Angie Lane is the executive director of Red River Theatres, a nonprofit independent cinema in downtown Concord. She’s active in city and regional organizations, including having chaired the Concord Young Professionals Network throughout October 2019. 

Around Concord general manager Ernesto Burden caught up with her upstairs from Red River in the lobby of the new Hotel Concord.

Ernesto Burden: What do you think makes Concord unique for organizations like Red River?

Angie Lane: In some communities, arts organizations are siloed. It’s very different here in Concord. All the organizations truly support one another. We show up for each other; work together to promote each other’s events. 

EB: How do you see Red River’s role in the community? 

AL: In the beginning when I worked here [as events and marketing manager], people called us the “snobby theatre.” (laughs) But we don’t just represent a movie theater, we represent a community. I love that. We did this survey and had a thousand respondents. Twenty percent said they became more involved in a cause after attending an event at Red River.  . . .  I think Red River is part of the reason the community is the way it is today. It’s so much bigger than just showing movies. 

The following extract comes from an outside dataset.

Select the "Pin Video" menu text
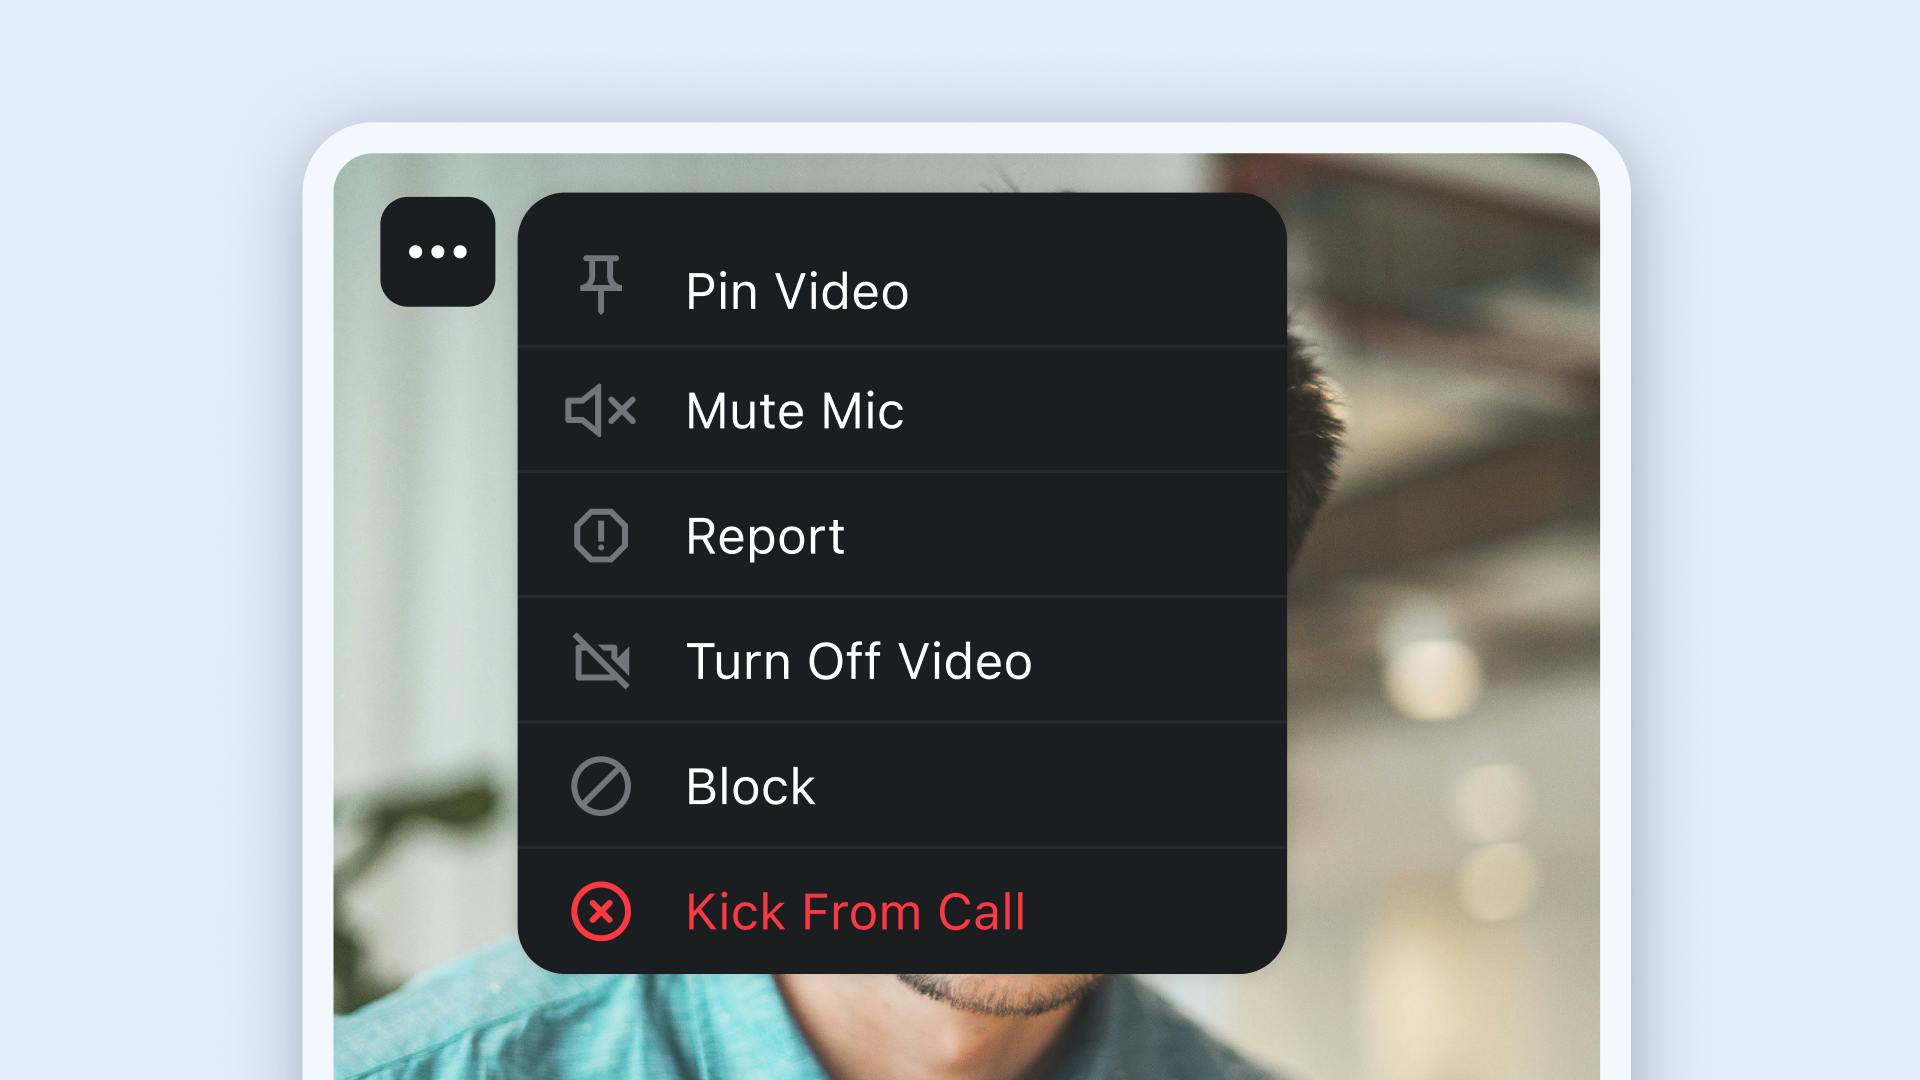 point(797,292)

EB: You seem so deeply connected to downtown Concord…

AL: I don’t think if I hadn’t had that job at the Monitor

EB: The Monitor?

AL: I once worked at the Monitor. I was very bad at selling ads (laughs). But what I loved about it was meeting all the people downtown.

EB: What’s your goal for the theater?

AL: My biggest goal for Red River is financial stability. Sustainability.

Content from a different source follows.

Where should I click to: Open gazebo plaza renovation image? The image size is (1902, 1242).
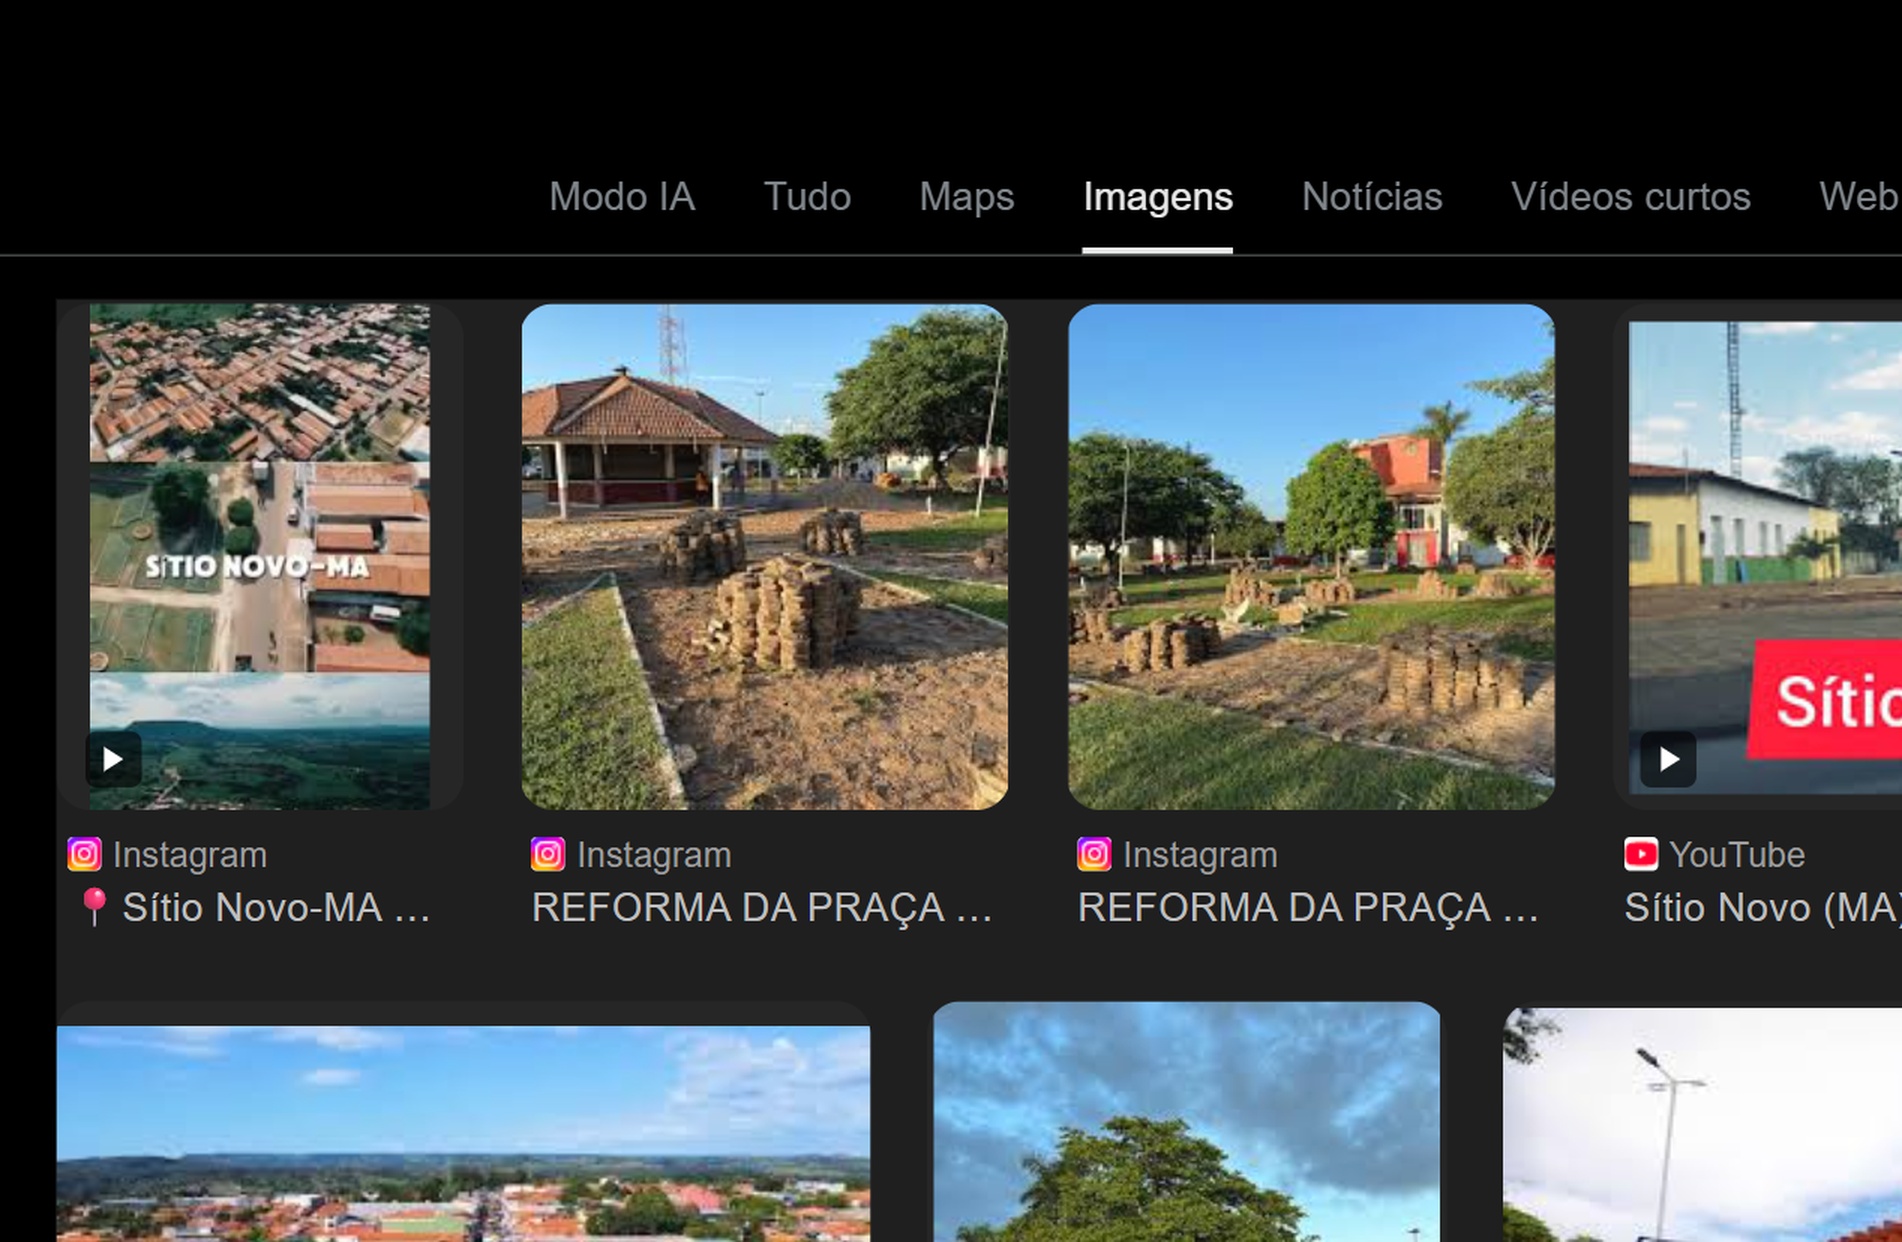(x=764, y=556)
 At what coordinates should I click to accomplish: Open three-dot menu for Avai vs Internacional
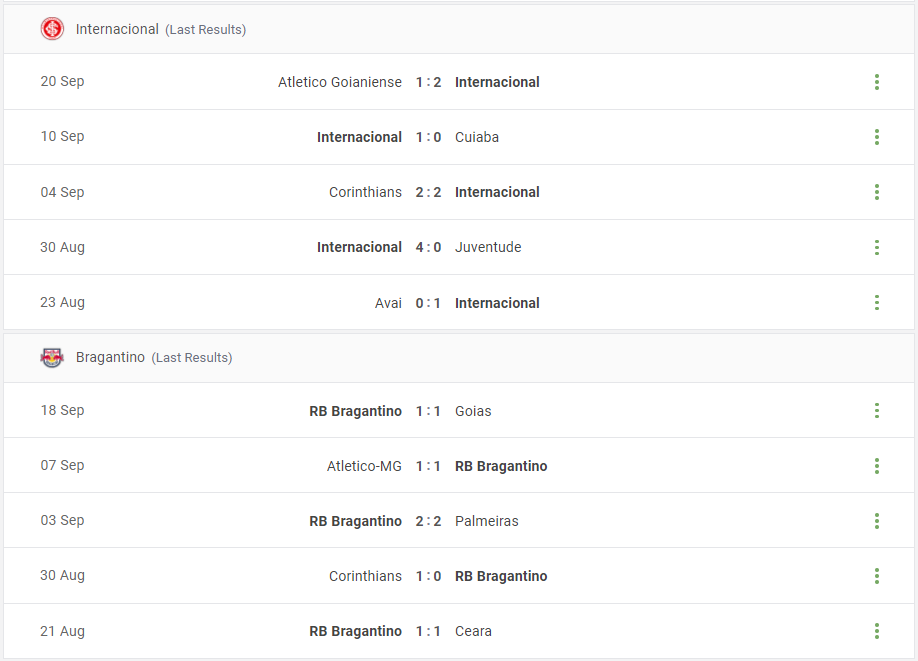click(876, 303)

EB: How about the vision, from a programming perspective?

AL: I really want to look at our programming and pivot toward a real emphasis on inclusion and representation. 

That’s partly personal, but it’s not just because I was that kid.

EB: That kid?

AL: I was adopted from South Korea as a baby. Now I understand – I am who I am through that experience of being “other,” and I wouldn’t want to change it. But it was also hard.

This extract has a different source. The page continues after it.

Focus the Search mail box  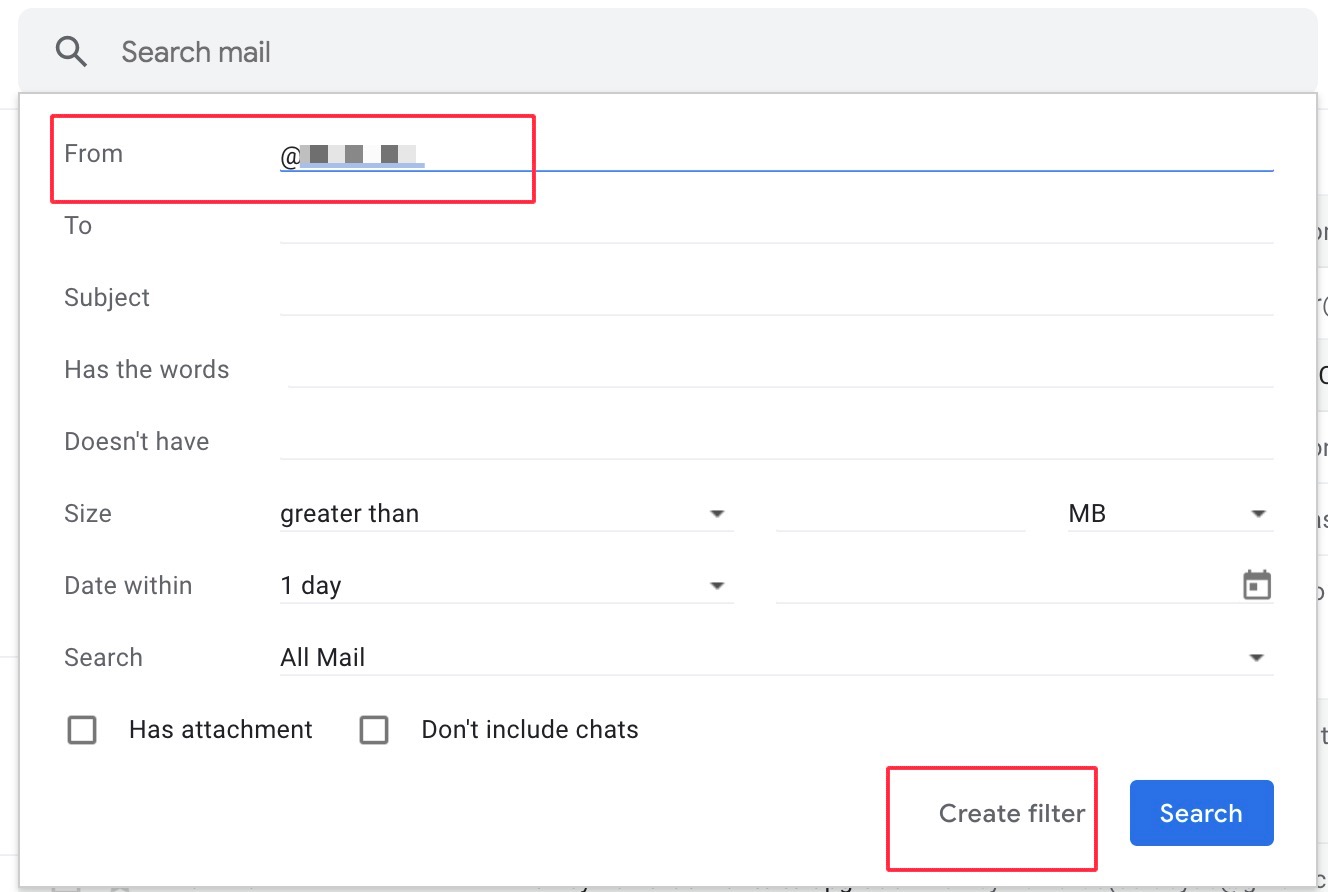point(600,52)
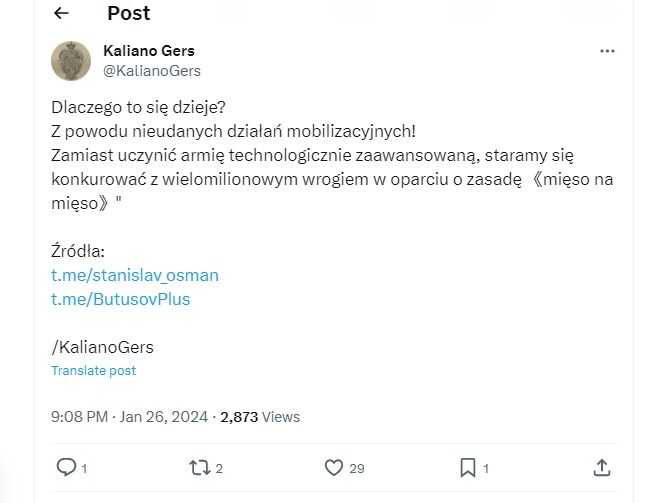Screen dimensions: 657x503
Task: Bookmark the post with the bookmark icon
Action: coord(467,467)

When I watched Moonlight at Red River [directed by Barry Jenkins, 2016], that resonated with me. I felt like if I’d seen that as a young person, it would have changed the way I felt about being “other.”

I feel like I’m still a kid because I watch our movies and they change my outlook. Movies help you understand the world better, and your place in it. They help you understand yourself.

EB: How do you like the executive director role?

AL: Who ever gets to go back to an organization they love, lead an organization they were a fan of? I have a team that’s passionate and works far beyond what anyone would expect – and we wouldn’t do it unless we loved it.

EB: You seem optimistic about the future – of the theater and of Concord in general.

AL: I remember coming to the city in 2008, and working at the Monitor, and at the time, the death knell of Main Street was being heralded. In a short time, the reverse happened. The people spoke with their dollars. Red River was an indicator of something larger happening in Concord. If you were coming here and knew the city had an independent theater, a live theater, a community music school, you knew we were a thriving city. People think, “Oh, you have an indie cinema; I know what that city’s like.” Red River tells you something about the city and what it stands for.